» **TASK 1**:
Name the four libraries whose bicubic-resized versions of the baboon image are compared in the passage on image resizing.
» **TASK 2**:
Write the next part of the passage on image resizing, picking up after its final sentence.

When you look at the four resized versions side by side, the differences are not obvious at a casual glance. They all look like the baboon, resized. But examine the details:

PIL produces the sharpest result with the most pronounced ringing artifacts around high-contrast edges — the fur strands in the baboon’s face have crisp, well-defined boundaries. OpenCV is smoother overall, with less ringing but also less texture detail; the transition between nose and surrounding fur is more gradual. PyTorch sits between the two in sharpness, with a subtly different color balance at high-contrast boundaries due to its different kernel parameter. TensorFlow produces the smoothest result with noticeably less high-frequency detail.

None of them are “wrong.” They are all valid interpretations of “resize this image using bicubic interpolation.” The problem is that they are measurably, quantifiably different by an amount that dwarfs the improvements papers claim as significant.

Consider the standard super-resolution evaluation:

Take high-resolution image $I_{HR}$
Downscale to $I_{LR}$ using some library
Run SR model: $I_{SR} = f(I_{LR})$
Compute $\text{PSNR}(I_{SR}, I_{HR})$

If Paper A uses PIL for step 2 and Paper B uses OpenCV, they are solving different problems. Their low-resolution inputs are different images, their models learn different mappings, and comparing their PSNR numbers is comparing results on different benchmarks while pretending they are the same benchmark. I found this because I was trying to reproduce SRCNN results and kept getting different numbers depending on which library handled the preprocessing. The original SRCNN paper used MATLAB’s imresize, which has its own kernel and coordinate mapping that none of the standard Python libraries replicate by default.

This investigation is also what led me to examine clean-fid more closely, where I discovered and fixed a width/height swap that had gone unnoticed because the default FID computation uses square images — and for square images, swapping width and height is a no-op.

» **STORED ROWS**:
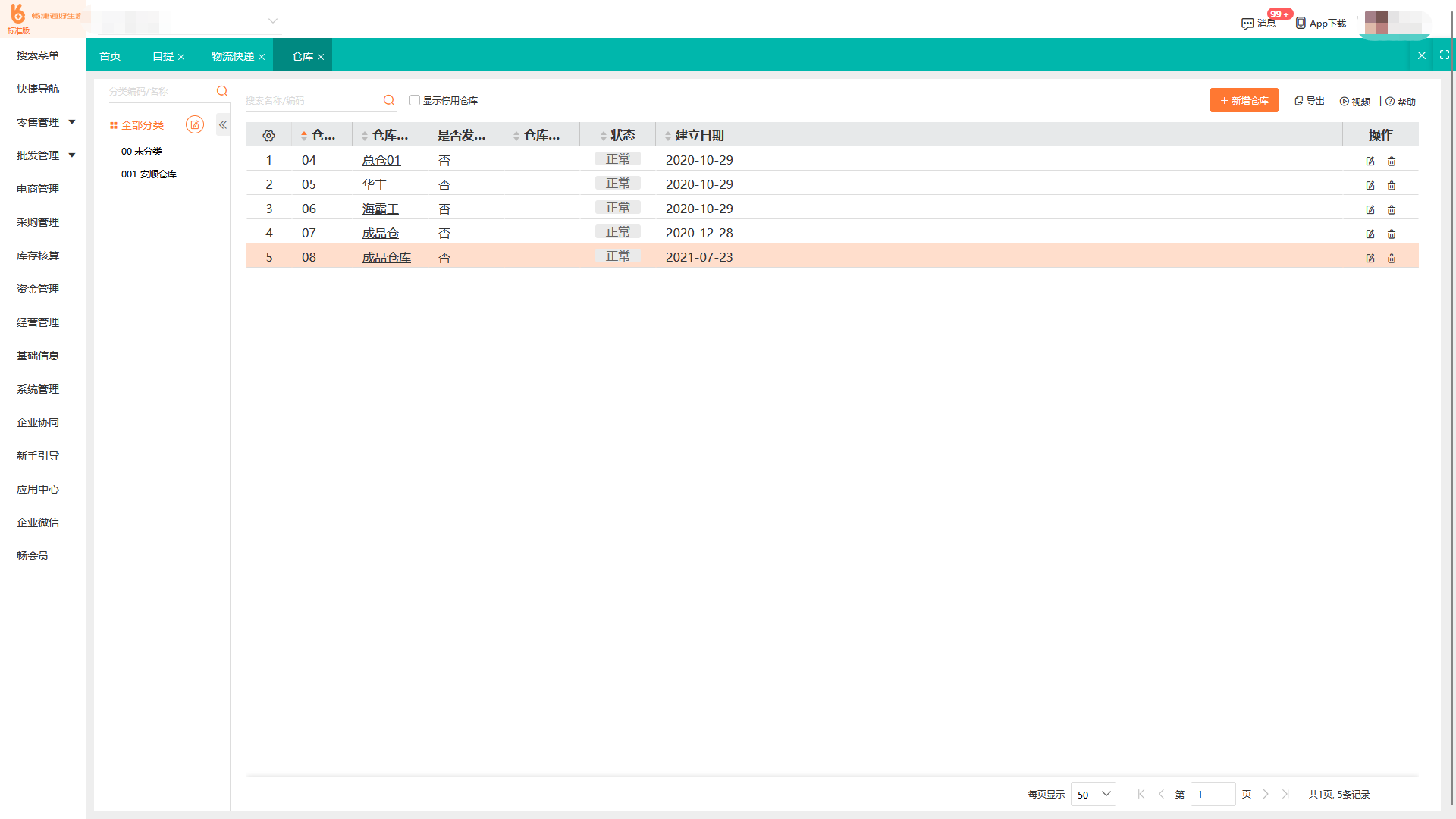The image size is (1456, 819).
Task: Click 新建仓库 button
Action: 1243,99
...
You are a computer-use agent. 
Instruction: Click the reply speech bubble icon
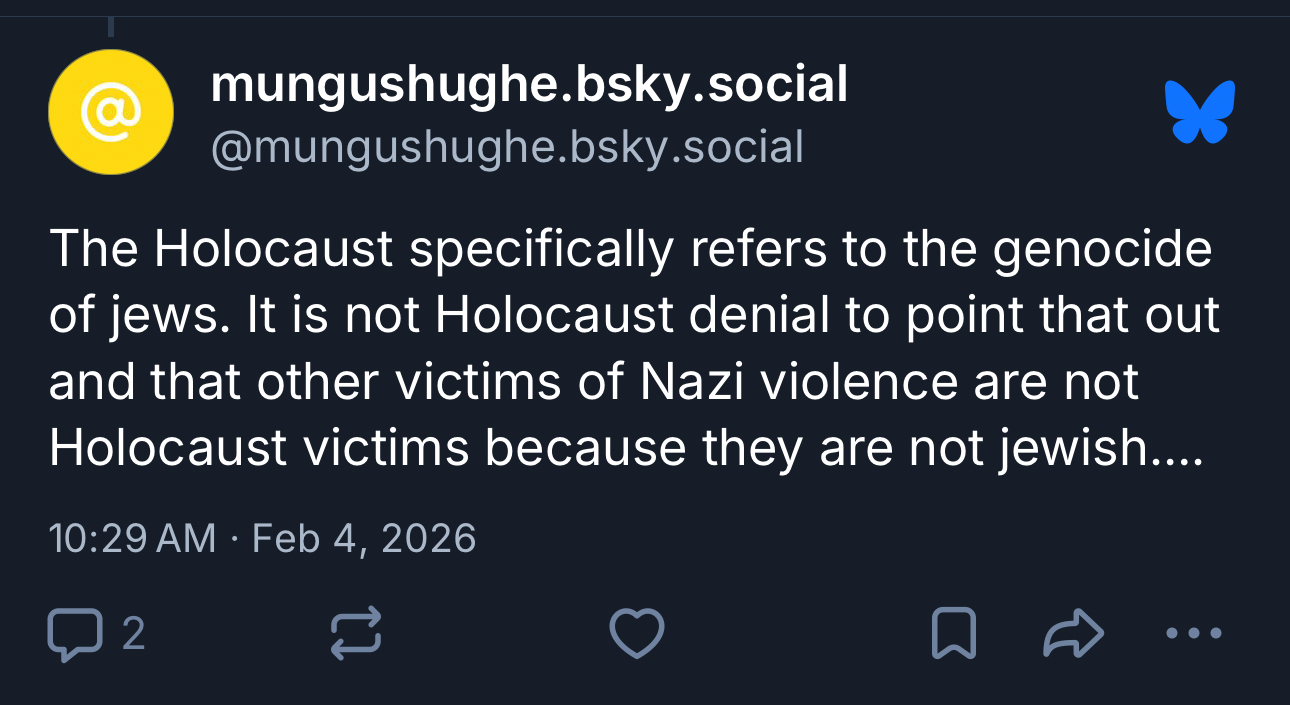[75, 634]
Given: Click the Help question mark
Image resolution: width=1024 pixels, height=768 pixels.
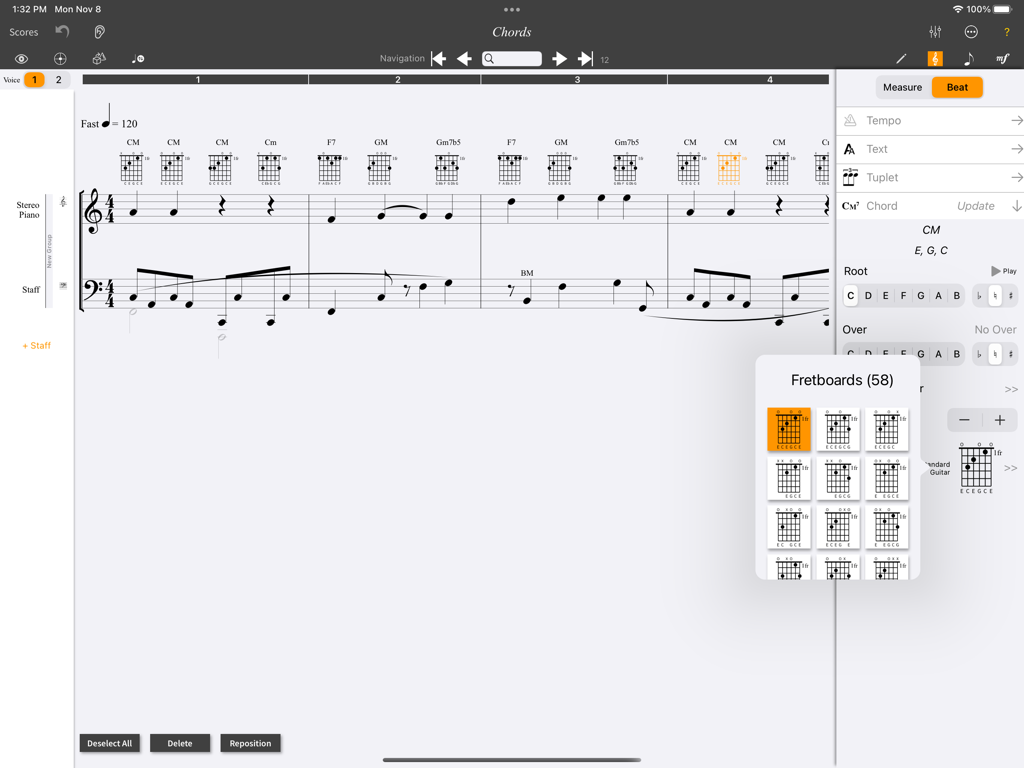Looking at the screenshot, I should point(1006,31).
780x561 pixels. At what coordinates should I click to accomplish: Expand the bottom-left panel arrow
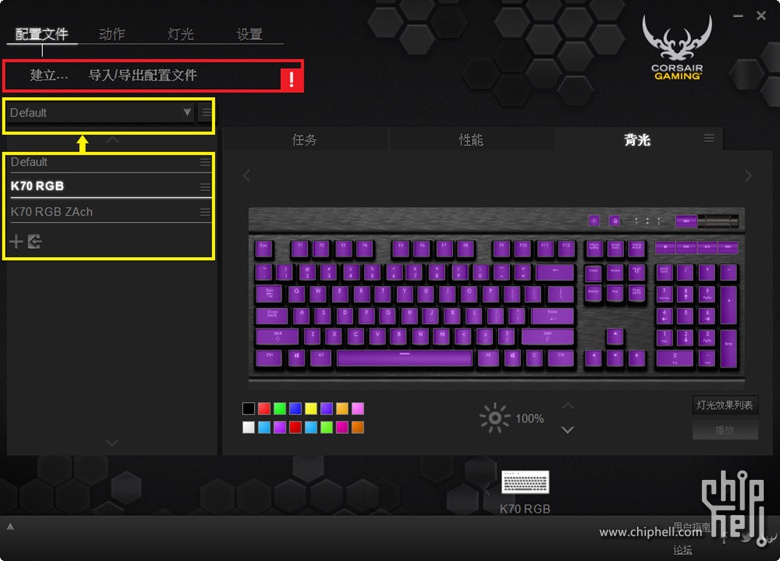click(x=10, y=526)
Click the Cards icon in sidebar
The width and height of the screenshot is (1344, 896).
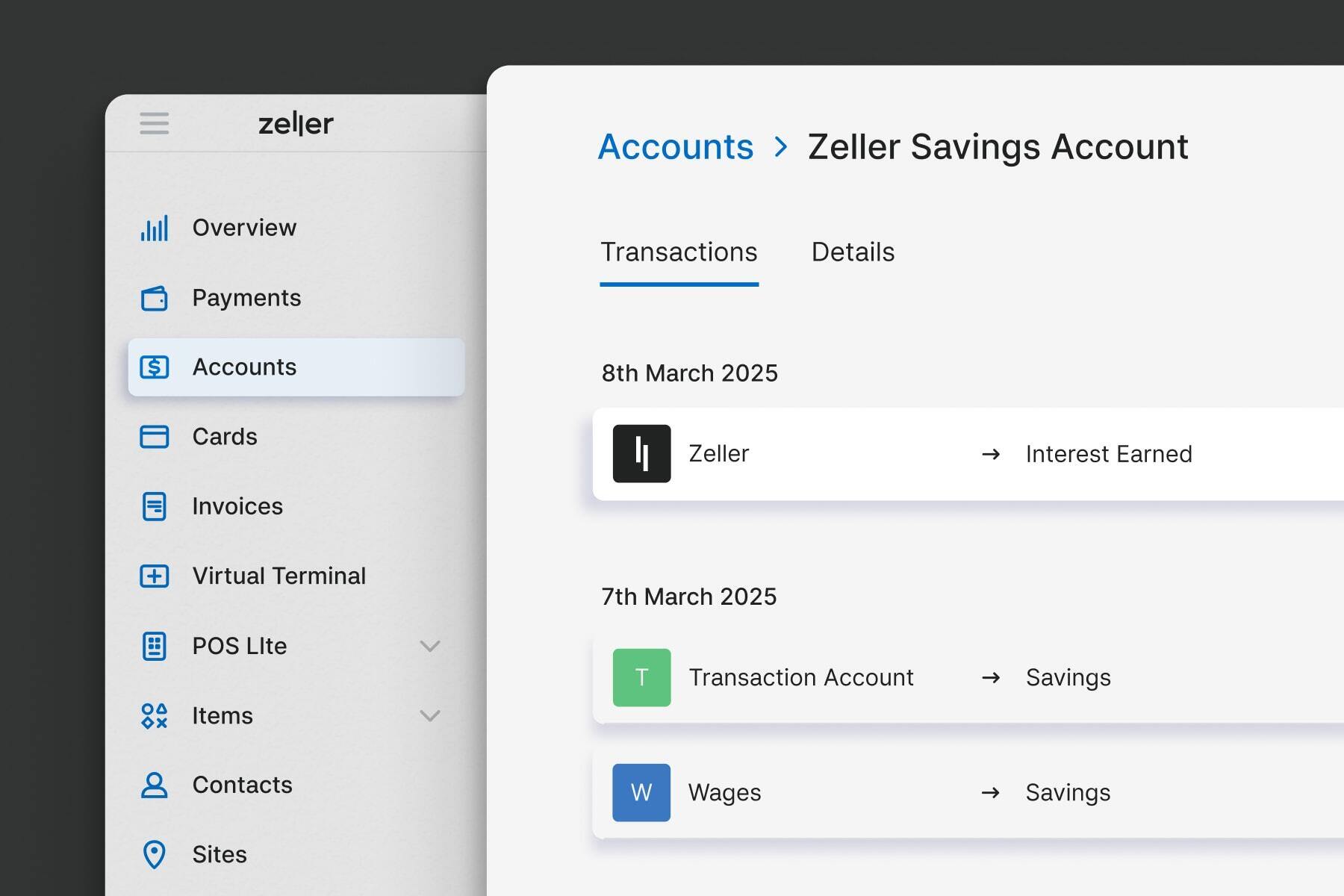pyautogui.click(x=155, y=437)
...
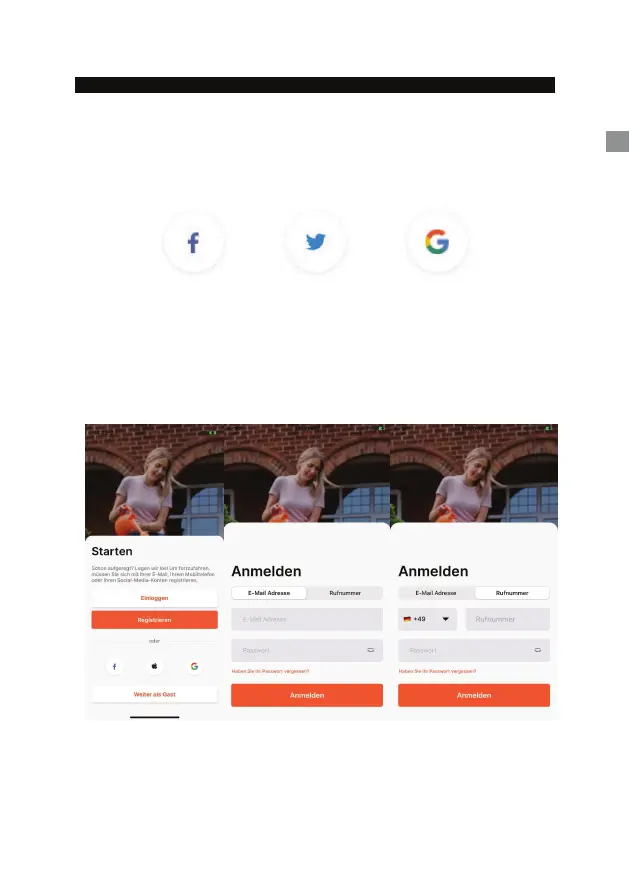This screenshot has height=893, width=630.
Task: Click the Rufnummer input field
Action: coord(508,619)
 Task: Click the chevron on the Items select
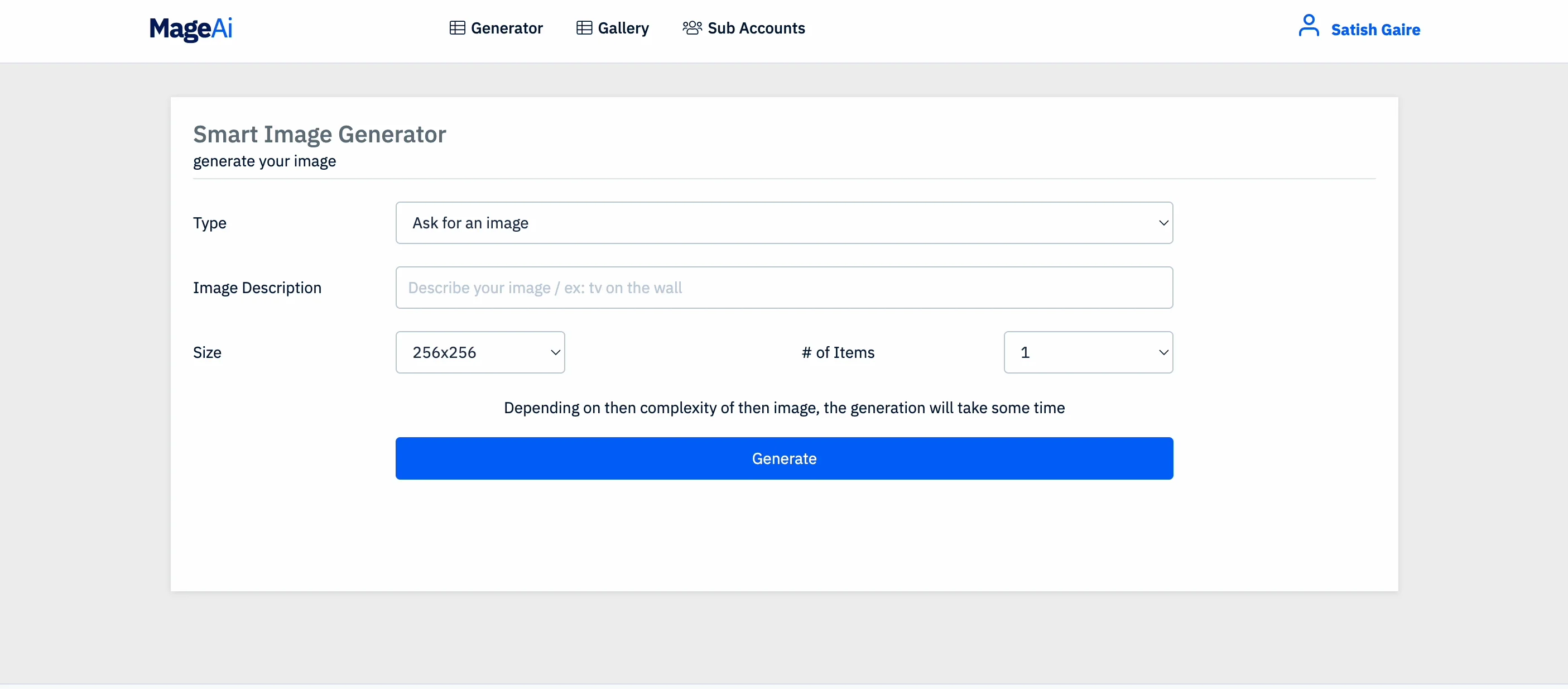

» **REPLY 1**:
PIL, OpenCV, PyTorch, TensorFlow

» **REPLY 2**:
TIL: uint8 vs float32 Produces a ~48 dB PSNR Difference

During these experiments I discovered that the quantize_after parameter — whether you convert to uint8 immediately after resizing or keep float32 — has an enormous effect on metrics that I had not anticipated.

Rounding float32 values to the nearest integer introduces an error of up to 0.5 per channel per pixel. For 8-bit images:

\text{MSE}_{\text{quantization}} \leq \frac{0.5^2}{1} = 0.25

\text{PSNR}_{\text{quantization}} = 10 \cdot \log_{10}\left(\frac{255^2}{0.25}\right) \approx 54.2 \text{ dB}

In practice the MSE is lower than the worst case, so you get values in the 54-60 dB range. The implication: if your training pipeline uses float32 internally but your evaluation quantizes to uint8, or vice versa, you have introduced a systematic bias that has nothing to do with your model. Always be explicit about data types. If you compute PSNR on float32, both arrays must be float32 with the same normalization.

Read the standalone TIL entry →

TIL: PIL Width/Height vs NumPy Height/Width

Another convention mismatch I kept tripping over during this work:

img_pil = Image.open('comic.bmp')
print(img_pil.size)  # (250, 361) -- (width, height)

img_np = np.asarray(img_pil)
print(img_np.shape)  # (361, 250, 3) -- (height, width, channels)

PIL puts width first. NumPy puts height first. OpenCV follows NumPy’s convention. If you pass PIL’s .size tuple directly to a NumPy reshape or use it where height-first is expected, you silently transpose your image — and for square images, the transposition is invisible because width equals height. This is exactly why the width/height swap I found in clean-fid shipped undetected: the default FID computation size is 299x299, and nobody tested with non-square images.

Read the standalone TIL entry →

What Should Change

The SR community has gradually become aware of this, though awareness has not yet translated into consistent practice. Some newer datasets provide pre-downscaled images so everyone evaluates against the same LR inputs. DIV2K does this. But many older benchmarks — Set5, Set14, BSD100 — leave the downscaling to the researcher, and papers still report results on these sets without specifying their exact preprocessing.

If I could mandate four things:

Specify the library and version used for resizing. “Bicubic downscaling” is not a specification; it is a family of algorithms.
Provide pre-downscaled images as part of the benchmark, or publish the exact script.
Report the resizing parameters: kernel type ( $a$ value), anti-aliasing, coordinate mapping, output data type.
Use a reference implementation that everyone agrees on. The clean-fid library’s “clean” resize mode is the right idea — a standardized, explicitly defined preprocessing pipeline.

Until then, treat cross-paper PSNR comparisons with suspicion, especially when the preprocessing details are unspecified. A 0.5 dB improvement might be a genuine architectural advance, or it might be a different resize kernel. Without the methodology section to distinguish between the two, the number is decoration.

Reproducing This

If you want to verify these results yourself:

import numpy as np
import cv2
from PIL import Image
import torch
import torch.nn.functional as F

# Load image
img = cv2.imread('baboon.bmp')
img = cv2.cvtColor(img, cv2.COLOR_BGR2RGB)

# Resize with PIL
pil_img = Image.fromarray(img)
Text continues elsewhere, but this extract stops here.